PG&E replacing plastic pipes in Cupertino

November 8, 2011 6:41:41 PM PST
A Bay Area neighborhood is being made safer. PG&E is replacing thousands of feet of dangerous plastic pipeline that carries natural gas. That kind of pipe has a history of failure and it did so recently in the very spot where PG&E is now changing it out.

PG&E crews began carving out sections of the street to gain access to the old plastic pipeline, known as Aldyl-A.

"The lines you see here along the road and outside the homes, those are the main lines and from the main line and from there branching out to the individual service lines that go directly to the meter," PG&E spokesperson Brian Swanson said.

Twelve-thousand feet of pipeline will be replaced after a gas leak caused an explosion that rocked a Cupertino neighborhood on August 31. In September another Aldyl-A line installed in 1981 exploded in Roseville near Sacramento.

The type of plastic used in Cupertino has failed in the past. The maker, Dupont, had warned Aldyl-A pipe made prior to 1973 can crack.

Assm. Jerry Hill, D-San Mateo, says there were other warnings.

"The National Transportation Safety Board in 1998 came out with a recommendation that the pipes should be checked, monitored and replaced; here again nobody did anything about it," Hill said.

PG&&E claims it has.

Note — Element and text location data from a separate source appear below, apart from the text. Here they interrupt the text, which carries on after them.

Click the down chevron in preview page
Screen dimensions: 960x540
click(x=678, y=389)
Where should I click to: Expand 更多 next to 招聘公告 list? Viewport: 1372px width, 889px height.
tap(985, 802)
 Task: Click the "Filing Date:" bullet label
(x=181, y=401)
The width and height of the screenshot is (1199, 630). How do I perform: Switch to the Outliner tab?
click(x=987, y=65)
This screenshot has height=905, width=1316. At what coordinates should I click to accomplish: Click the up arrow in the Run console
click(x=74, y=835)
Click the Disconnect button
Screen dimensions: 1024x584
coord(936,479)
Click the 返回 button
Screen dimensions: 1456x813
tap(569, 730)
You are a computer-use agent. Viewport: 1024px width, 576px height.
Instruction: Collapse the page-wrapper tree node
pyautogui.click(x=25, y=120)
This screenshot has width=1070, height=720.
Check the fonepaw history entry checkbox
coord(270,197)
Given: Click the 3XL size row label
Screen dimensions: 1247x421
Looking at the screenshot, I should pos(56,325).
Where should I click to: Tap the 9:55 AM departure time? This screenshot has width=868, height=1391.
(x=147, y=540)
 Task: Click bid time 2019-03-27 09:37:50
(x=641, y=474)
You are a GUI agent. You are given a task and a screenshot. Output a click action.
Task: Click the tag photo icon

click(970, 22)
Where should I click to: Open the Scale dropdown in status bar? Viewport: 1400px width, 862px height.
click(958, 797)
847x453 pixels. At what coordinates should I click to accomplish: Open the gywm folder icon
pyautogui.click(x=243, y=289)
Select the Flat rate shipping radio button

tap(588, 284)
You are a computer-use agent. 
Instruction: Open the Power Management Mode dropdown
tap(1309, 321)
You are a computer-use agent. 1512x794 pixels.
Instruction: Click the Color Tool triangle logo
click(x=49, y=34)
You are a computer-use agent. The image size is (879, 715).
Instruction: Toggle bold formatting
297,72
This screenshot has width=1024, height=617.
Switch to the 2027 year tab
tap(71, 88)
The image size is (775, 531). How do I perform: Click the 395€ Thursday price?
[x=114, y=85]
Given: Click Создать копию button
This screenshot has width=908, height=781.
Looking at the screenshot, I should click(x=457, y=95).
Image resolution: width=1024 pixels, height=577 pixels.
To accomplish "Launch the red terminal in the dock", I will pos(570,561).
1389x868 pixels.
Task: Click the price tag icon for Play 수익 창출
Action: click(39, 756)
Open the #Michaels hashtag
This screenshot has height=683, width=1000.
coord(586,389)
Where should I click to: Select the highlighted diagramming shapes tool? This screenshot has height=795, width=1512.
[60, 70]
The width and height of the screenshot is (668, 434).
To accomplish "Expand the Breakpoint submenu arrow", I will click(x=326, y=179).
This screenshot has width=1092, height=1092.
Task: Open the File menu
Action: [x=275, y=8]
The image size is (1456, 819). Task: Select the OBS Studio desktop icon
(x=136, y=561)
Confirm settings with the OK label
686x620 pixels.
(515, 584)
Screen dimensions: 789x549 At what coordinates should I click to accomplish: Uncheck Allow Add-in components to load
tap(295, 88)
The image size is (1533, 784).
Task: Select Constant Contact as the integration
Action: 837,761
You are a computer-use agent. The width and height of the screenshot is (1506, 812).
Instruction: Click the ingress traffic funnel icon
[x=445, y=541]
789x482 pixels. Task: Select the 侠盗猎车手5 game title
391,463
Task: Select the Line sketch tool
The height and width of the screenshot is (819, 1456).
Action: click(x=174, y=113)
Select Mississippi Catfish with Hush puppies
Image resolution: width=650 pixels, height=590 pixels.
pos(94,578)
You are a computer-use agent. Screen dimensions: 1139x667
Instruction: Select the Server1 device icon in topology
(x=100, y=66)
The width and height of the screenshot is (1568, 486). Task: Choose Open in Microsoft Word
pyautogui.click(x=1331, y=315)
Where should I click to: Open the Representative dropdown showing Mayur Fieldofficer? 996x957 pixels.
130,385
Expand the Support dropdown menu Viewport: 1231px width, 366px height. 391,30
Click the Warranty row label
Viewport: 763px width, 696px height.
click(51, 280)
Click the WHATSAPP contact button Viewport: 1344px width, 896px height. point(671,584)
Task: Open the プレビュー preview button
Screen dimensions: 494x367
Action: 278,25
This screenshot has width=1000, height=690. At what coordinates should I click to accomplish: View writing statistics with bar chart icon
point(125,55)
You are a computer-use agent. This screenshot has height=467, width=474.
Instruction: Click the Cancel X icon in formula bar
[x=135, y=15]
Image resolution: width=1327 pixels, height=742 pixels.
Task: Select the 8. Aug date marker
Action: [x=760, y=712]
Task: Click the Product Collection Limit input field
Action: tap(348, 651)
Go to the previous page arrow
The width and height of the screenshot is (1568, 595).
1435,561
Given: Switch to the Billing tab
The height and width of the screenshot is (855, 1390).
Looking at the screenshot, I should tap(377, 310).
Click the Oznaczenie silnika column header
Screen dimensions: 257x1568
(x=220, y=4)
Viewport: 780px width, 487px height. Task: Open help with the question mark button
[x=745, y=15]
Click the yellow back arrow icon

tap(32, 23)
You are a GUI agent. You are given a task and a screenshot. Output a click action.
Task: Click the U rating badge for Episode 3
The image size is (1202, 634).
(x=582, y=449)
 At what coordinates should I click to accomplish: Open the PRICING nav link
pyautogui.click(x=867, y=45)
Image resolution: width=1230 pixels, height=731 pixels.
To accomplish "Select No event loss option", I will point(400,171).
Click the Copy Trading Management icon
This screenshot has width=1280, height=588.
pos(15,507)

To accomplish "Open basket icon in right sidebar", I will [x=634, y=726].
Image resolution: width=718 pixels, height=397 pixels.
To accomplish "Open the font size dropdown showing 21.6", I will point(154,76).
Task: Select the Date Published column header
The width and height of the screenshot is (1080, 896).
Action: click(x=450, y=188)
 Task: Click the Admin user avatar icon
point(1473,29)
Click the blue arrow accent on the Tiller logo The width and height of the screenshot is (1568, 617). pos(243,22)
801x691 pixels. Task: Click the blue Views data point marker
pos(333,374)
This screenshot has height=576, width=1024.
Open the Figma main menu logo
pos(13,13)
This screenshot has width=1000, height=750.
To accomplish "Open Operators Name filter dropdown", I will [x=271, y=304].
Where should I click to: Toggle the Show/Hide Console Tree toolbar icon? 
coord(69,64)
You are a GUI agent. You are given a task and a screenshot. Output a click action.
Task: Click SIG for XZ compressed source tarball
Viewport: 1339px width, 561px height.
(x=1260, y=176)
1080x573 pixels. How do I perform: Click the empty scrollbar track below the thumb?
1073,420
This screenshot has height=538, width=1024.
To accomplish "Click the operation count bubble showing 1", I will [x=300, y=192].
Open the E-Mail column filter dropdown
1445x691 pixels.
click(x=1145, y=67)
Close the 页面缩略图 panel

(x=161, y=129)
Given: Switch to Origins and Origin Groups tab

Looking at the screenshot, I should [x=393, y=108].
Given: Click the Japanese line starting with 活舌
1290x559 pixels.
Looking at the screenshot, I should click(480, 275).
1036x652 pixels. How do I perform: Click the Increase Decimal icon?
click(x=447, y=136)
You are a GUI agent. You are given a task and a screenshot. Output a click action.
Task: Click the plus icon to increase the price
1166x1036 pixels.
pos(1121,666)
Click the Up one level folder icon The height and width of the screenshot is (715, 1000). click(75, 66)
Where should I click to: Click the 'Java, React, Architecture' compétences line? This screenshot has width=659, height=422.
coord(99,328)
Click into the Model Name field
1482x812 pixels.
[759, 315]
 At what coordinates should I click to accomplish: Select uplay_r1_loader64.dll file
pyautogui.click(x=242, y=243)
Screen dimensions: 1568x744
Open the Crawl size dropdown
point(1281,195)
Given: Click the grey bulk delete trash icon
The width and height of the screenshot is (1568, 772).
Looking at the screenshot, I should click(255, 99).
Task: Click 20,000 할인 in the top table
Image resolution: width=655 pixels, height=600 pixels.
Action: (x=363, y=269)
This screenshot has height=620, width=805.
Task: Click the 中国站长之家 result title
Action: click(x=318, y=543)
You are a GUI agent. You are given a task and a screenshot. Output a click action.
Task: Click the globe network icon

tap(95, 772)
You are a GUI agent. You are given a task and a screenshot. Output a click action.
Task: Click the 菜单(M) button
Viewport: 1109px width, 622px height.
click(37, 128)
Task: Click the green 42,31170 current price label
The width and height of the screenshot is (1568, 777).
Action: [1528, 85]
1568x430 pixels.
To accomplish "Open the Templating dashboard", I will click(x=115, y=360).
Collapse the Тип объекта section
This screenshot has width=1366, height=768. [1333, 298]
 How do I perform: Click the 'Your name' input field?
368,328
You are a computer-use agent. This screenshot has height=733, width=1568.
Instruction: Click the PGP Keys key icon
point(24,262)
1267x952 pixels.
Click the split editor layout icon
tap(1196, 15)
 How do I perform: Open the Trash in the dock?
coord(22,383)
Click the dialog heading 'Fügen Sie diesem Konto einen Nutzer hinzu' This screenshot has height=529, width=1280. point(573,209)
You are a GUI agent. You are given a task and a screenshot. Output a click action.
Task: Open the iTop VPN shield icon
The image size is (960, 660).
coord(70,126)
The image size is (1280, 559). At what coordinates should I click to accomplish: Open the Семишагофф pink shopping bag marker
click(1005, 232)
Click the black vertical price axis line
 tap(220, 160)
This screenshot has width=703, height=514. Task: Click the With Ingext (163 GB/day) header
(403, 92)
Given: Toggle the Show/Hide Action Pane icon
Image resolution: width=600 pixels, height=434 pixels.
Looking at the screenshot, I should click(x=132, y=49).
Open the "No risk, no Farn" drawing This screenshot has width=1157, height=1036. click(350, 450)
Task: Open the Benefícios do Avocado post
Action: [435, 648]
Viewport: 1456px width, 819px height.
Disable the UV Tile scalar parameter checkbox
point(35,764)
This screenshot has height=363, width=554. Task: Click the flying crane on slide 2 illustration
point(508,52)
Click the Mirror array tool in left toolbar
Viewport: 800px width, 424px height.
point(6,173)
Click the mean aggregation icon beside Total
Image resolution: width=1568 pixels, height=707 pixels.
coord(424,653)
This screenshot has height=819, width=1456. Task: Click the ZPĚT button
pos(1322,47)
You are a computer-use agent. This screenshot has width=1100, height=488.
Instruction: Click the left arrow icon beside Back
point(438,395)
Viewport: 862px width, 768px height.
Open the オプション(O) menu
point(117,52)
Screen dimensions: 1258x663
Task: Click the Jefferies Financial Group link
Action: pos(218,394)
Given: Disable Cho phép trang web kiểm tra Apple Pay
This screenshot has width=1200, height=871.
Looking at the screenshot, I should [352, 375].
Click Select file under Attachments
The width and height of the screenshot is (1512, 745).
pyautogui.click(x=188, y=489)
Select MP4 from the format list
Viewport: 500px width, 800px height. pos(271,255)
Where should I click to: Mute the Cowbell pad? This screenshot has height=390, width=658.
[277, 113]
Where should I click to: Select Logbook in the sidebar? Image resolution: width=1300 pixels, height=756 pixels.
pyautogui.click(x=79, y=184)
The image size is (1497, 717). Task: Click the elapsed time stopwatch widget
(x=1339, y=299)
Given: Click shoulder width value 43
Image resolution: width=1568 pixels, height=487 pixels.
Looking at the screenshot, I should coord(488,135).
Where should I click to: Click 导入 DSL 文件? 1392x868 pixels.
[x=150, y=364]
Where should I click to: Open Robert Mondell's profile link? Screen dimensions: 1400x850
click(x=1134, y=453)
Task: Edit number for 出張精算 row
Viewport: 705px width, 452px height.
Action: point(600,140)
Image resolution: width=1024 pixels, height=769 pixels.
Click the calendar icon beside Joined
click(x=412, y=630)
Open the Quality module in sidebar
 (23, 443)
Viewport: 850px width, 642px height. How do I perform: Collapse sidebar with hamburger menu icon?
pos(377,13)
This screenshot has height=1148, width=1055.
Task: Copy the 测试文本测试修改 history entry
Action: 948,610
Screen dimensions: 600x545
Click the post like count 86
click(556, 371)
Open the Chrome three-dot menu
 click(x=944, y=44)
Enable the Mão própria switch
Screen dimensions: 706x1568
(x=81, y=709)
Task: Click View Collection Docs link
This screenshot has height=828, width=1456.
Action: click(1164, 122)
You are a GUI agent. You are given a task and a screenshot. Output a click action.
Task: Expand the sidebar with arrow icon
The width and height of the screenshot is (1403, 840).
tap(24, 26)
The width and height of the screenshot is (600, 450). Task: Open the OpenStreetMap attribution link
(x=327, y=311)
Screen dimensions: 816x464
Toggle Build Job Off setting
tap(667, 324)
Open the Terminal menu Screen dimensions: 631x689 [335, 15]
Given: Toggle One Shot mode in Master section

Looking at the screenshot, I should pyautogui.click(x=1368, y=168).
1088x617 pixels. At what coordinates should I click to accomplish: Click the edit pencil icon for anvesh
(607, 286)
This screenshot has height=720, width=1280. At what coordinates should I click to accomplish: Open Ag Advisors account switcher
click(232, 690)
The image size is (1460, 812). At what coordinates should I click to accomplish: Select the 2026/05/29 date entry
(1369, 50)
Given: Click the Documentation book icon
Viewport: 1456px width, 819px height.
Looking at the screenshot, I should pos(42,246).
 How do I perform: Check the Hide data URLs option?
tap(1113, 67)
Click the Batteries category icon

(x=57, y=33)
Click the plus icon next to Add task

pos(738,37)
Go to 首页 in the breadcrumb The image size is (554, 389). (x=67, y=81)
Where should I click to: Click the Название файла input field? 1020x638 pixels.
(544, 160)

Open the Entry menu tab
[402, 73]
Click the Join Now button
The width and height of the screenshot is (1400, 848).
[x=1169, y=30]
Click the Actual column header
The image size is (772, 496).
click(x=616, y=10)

Still, the utility company says replacing all plastic pre-1973 Aldyl-A pipes was not priority until now.

"That program has been focused on the old steel service lines that don't do well during earthquakes, now that that is wrapping up we are now actively starting to replace pre-1973 Aldyl-A in our system," Swanson said.

PG&E will replace 1,200 miles of the plastic pipeline system wide, which will take at least four years.

In the meantime, many living up and down the Peninsula want to know where they are located.

"There are communities that have been built up and developed around 1970, late 60s that would probably have plastic pipes the Aldyl-A that is pre 1973 is the one that really has the serious problems," Hill said.

PG&E promises to have that information in the next three to six months.

"We are finalizing the process now of identifying where exactly all this pipes exists and putting it into a central electronic data base," Swanson said.

Hill will now introduce legislation demanding that all safety recommendation made by the National Transportation Safety Board be adopted by all utility companies.